- [Dataset content]:
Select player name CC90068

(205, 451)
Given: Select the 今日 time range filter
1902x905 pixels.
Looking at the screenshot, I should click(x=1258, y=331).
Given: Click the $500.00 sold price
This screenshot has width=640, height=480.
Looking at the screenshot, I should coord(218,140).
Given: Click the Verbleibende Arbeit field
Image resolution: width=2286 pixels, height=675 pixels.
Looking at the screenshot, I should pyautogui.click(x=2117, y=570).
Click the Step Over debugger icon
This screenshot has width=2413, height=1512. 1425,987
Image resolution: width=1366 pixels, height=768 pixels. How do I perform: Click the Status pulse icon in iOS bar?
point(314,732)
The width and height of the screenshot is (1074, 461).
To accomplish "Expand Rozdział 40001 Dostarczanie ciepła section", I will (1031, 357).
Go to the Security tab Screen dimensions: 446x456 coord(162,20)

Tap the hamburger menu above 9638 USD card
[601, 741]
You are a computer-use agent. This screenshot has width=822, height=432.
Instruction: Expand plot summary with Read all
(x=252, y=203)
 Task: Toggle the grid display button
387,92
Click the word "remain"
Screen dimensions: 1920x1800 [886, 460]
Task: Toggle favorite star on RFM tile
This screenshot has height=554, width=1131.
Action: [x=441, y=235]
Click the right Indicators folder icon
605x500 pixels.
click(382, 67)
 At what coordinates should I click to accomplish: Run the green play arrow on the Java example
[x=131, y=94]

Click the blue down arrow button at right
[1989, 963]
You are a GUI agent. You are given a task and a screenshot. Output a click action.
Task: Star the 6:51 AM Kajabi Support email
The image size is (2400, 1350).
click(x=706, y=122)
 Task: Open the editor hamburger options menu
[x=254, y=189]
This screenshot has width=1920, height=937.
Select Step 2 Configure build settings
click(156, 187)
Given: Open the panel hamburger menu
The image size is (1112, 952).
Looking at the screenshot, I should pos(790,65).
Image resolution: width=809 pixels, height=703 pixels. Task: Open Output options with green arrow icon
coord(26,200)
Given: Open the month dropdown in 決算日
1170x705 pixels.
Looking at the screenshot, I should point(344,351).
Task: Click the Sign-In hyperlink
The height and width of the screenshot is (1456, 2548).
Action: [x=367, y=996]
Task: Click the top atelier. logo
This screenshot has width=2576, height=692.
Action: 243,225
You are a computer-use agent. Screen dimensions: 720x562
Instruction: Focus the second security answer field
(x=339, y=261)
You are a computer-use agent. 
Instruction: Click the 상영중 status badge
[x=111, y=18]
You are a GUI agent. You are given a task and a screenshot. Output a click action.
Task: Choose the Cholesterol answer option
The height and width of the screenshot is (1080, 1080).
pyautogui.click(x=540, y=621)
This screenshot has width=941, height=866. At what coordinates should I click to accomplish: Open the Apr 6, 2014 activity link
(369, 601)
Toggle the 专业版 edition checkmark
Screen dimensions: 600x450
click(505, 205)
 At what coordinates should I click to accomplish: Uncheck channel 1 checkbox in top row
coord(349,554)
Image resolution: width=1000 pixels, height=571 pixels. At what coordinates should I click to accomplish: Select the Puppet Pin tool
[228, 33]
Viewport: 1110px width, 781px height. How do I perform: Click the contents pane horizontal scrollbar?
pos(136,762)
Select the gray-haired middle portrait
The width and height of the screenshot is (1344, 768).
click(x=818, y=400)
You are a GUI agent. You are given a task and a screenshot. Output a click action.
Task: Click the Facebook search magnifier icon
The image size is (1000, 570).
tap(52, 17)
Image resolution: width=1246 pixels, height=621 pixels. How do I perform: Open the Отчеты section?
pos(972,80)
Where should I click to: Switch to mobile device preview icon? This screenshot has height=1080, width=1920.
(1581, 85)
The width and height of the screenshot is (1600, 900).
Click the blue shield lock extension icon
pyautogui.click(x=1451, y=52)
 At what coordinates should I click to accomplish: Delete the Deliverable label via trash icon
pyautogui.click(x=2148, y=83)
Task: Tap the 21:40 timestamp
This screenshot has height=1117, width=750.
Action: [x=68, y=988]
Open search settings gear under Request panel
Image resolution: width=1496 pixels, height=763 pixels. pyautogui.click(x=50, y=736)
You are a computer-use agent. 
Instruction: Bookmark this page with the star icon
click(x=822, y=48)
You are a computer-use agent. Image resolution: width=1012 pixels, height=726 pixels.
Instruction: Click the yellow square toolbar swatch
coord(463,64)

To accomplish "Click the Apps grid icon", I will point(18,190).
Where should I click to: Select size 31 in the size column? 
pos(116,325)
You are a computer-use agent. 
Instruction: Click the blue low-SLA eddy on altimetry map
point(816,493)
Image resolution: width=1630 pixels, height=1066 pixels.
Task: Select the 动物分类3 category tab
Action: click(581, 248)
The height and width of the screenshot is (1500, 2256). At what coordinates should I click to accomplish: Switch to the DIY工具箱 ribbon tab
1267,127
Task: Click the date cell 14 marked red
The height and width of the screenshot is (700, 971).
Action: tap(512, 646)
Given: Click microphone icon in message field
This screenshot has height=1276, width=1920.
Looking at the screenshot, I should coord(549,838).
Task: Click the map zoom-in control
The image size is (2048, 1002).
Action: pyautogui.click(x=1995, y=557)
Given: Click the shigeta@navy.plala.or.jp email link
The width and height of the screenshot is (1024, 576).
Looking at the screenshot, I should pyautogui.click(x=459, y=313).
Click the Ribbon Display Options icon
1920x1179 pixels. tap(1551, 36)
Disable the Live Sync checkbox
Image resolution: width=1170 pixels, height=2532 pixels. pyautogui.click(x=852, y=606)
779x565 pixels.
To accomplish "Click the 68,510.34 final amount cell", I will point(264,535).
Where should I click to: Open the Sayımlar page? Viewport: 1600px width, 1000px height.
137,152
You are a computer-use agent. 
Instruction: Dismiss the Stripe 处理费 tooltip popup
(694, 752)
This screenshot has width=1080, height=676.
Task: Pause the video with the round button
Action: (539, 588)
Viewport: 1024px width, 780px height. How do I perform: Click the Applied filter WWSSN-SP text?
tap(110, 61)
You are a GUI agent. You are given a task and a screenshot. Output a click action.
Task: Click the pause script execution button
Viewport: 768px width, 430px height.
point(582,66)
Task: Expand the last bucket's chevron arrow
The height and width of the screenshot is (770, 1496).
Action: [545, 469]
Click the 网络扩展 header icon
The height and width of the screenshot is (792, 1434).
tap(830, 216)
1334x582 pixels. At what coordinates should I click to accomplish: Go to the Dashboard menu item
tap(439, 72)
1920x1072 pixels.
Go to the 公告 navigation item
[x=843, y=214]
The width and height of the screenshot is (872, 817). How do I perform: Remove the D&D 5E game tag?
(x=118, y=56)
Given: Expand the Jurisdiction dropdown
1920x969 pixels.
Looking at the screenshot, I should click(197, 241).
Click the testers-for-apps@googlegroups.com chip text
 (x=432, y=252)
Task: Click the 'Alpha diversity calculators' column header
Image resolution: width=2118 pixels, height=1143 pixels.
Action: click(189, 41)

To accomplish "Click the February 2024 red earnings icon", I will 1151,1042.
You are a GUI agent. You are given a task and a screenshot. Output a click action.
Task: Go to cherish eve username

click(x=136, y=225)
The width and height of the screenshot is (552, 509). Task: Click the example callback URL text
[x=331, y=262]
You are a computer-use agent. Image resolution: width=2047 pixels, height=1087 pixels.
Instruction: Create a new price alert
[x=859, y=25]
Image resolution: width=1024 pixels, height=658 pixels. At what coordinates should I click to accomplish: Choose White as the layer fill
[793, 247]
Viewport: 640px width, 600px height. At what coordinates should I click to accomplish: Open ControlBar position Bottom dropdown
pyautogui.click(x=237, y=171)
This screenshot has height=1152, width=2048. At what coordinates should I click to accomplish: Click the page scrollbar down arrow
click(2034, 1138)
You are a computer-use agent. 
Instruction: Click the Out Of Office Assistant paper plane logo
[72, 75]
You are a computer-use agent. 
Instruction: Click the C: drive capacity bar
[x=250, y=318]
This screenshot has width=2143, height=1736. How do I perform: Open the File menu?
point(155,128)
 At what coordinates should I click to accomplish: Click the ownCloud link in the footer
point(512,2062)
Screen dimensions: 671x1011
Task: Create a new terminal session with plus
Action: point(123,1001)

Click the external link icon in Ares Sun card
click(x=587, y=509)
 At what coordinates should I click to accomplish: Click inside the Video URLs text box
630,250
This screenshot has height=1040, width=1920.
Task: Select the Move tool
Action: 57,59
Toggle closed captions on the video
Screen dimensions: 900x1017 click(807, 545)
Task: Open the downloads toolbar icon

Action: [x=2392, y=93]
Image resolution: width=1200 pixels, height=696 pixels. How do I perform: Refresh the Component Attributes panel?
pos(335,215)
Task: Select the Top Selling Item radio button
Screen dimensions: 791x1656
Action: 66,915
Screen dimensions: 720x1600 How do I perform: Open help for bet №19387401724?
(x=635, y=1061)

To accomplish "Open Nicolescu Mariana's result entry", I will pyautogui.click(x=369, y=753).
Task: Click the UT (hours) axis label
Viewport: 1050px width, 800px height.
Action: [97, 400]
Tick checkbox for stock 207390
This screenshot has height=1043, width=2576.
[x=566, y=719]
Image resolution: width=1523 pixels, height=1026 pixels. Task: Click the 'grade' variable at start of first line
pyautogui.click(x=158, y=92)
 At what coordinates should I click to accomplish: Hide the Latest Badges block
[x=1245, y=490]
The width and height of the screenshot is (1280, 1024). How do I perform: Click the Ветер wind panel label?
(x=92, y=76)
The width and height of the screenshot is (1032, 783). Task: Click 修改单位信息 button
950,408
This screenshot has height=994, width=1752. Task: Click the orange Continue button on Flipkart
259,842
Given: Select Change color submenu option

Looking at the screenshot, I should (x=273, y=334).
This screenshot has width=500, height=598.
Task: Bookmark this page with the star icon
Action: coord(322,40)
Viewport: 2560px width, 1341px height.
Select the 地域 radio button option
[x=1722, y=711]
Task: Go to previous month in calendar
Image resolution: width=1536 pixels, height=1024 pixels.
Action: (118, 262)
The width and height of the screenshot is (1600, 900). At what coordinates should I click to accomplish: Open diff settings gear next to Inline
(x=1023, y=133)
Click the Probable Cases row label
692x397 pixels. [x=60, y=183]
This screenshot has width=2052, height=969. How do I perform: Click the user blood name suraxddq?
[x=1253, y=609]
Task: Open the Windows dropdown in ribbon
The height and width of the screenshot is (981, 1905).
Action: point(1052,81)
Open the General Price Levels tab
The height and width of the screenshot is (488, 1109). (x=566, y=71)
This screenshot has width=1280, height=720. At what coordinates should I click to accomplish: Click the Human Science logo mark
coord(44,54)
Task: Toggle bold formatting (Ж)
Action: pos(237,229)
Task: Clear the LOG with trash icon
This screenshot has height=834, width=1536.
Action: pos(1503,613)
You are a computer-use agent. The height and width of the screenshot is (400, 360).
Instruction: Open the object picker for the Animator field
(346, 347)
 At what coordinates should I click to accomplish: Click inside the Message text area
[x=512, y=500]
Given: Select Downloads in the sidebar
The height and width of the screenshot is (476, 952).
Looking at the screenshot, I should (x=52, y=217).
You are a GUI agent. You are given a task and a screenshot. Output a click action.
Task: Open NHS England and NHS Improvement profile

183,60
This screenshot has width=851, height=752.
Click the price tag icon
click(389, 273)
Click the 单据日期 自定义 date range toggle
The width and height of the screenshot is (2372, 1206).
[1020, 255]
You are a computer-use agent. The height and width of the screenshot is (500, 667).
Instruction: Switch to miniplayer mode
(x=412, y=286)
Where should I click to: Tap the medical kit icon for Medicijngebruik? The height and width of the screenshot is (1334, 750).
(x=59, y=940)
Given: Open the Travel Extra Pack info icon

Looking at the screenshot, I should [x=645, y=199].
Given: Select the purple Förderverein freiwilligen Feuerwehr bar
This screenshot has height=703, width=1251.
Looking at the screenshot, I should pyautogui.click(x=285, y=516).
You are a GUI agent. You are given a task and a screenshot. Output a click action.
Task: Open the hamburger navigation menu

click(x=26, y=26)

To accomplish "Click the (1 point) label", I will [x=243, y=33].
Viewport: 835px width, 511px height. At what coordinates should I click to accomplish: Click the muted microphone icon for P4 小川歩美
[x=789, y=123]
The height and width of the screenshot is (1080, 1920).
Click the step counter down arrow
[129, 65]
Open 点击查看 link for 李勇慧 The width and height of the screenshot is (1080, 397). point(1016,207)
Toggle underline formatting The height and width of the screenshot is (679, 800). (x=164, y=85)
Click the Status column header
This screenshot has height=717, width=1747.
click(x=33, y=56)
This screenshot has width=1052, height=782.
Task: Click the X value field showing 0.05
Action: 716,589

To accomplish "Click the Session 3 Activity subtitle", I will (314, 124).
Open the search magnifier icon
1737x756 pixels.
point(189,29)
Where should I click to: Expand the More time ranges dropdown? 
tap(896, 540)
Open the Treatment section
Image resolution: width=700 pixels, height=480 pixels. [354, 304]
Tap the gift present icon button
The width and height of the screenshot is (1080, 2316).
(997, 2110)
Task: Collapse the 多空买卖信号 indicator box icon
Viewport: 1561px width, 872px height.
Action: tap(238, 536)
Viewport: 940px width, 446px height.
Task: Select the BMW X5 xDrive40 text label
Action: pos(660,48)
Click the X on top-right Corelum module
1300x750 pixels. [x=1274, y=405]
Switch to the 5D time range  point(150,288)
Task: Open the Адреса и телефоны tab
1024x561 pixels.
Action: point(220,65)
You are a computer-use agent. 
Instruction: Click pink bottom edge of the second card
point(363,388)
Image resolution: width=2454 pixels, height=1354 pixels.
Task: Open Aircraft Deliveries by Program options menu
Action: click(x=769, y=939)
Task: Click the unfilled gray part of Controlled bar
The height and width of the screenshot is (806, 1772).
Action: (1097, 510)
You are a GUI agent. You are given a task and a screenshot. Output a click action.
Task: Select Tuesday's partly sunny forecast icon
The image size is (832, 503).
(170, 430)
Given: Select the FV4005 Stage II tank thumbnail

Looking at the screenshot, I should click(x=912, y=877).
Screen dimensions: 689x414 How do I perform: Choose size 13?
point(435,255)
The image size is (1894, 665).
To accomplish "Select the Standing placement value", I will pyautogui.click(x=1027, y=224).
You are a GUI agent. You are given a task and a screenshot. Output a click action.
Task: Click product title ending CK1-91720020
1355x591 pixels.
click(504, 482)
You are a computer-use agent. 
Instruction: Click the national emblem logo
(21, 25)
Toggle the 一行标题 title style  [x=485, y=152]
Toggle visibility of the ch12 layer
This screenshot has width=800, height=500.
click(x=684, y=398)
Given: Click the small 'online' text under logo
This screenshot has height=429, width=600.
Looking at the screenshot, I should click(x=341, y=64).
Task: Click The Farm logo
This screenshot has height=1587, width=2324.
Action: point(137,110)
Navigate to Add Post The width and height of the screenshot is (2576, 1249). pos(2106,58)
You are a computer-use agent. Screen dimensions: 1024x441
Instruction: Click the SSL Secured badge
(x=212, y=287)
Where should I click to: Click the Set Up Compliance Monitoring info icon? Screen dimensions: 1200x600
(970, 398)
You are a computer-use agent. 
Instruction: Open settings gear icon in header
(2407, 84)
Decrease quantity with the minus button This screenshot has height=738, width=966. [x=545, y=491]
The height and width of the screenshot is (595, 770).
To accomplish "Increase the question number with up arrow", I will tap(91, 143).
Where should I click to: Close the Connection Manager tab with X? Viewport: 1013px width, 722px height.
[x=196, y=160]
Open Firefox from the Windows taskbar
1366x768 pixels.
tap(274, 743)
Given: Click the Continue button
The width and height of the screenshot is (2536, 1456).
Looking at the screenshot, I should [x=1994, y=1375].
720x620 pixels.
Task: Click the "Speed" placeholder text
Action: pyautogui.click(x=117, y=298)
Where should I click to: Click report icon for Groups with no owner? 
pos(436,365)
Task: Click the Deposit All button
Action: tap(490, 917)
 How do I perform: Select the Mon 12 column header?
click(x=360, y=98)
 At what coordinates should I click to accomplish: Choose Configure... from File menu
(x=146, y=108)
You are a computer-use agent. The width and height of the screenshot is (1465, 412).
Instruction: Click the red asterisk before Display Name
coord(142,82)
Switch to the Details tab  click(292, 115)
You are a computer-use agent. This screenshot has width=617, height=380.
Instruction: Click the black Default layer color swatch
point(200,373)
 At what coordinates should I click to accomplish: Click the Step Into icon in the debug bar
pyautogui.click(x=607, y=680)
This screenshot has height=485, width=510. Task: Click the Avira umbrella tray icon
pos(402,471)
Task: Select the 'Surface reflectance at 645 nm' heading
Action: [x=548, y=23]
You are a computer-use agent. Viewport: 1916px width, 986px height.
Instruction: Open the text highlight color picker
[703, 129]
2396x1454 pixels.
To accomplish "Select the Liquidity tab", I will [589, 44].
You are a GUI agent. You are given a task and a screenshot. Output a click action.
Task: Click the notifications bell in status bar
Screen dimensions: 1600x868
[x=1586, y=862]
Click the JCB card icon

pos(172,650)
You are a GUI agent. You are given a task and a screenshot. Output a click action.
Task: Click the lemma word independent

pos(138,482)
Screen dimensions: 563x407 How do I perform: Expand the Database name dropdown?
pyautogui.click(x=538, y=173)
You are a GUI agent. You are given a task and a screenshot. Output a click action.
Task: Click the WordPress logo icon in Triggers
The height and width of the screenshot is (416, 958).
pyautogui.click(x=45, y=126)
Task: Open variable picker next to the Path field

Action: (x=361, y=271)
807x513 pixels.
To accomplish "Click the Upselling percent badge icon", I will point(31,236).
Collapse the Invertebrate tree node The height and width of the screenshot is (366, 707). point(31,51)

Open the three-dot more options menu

- [Exercise]: Output the lines of the records verbatim, starting at the line containing "has width=617, height=380." and ending at the last line of the records, with both ends included.

- [Worked answer]:
You are a computer-use agent. This screenshot has width=617, height=380.
Instruction: Click the black Default layer color swatch
point(200,373)
 At what coordinates should I click to accomplish: Click the Step Into icon in the debug bar
pyautogui.click(x=607, y=680)
This screenshot has height=485, width=510. Task: Click the Avira umbrella tray icon
pos(402,471)
Task: Select the 'Surface reflectance at 645 nm' heading
Action: [x=548, y=23]
You are a computer-use agent. Viewport: 1916px width, 986px height.
Instruction: Open the text highlight color picker
[703, 129]
2396x1454 pixels.
To accomplish "Select the Liquidity tab", I will [589, 44].
You are a GUI agent. You are given a task and a screenshot. Output a click action.
Task: Click the notifications bell in status bar
Screen dimensions: 1600x868
[x=1586, y=862]
Click the JCB card icon

pos(172,650)
You are a GUI agent. You are given a task and a screenshot. Output a click action.
Task: Click the lemma word independent

pos(138,482)
Screen dimensions: 563x407 How do I perform: Expand the Database name dropdown?
pyautogui.click(x=538, y=173)
You are a GUI agent. You are given a task and a screenshot. Output a click action.
Task: Click the WordPress logo icon in Triggers
The height and width of the screenshot is (416, 958).
pyautogui.click(x=45, y=126)
Task: Open variable picker next to the Path field

Action: (x=361, y=271)
807x513 pixels.
To accomplish "Click the Upselling percent badge icon", I will point(31,236).
Collapse the Invertebrate tree node The height and width of the screenshot is (366, 707). point(31,51)

Open the three-dot more options menu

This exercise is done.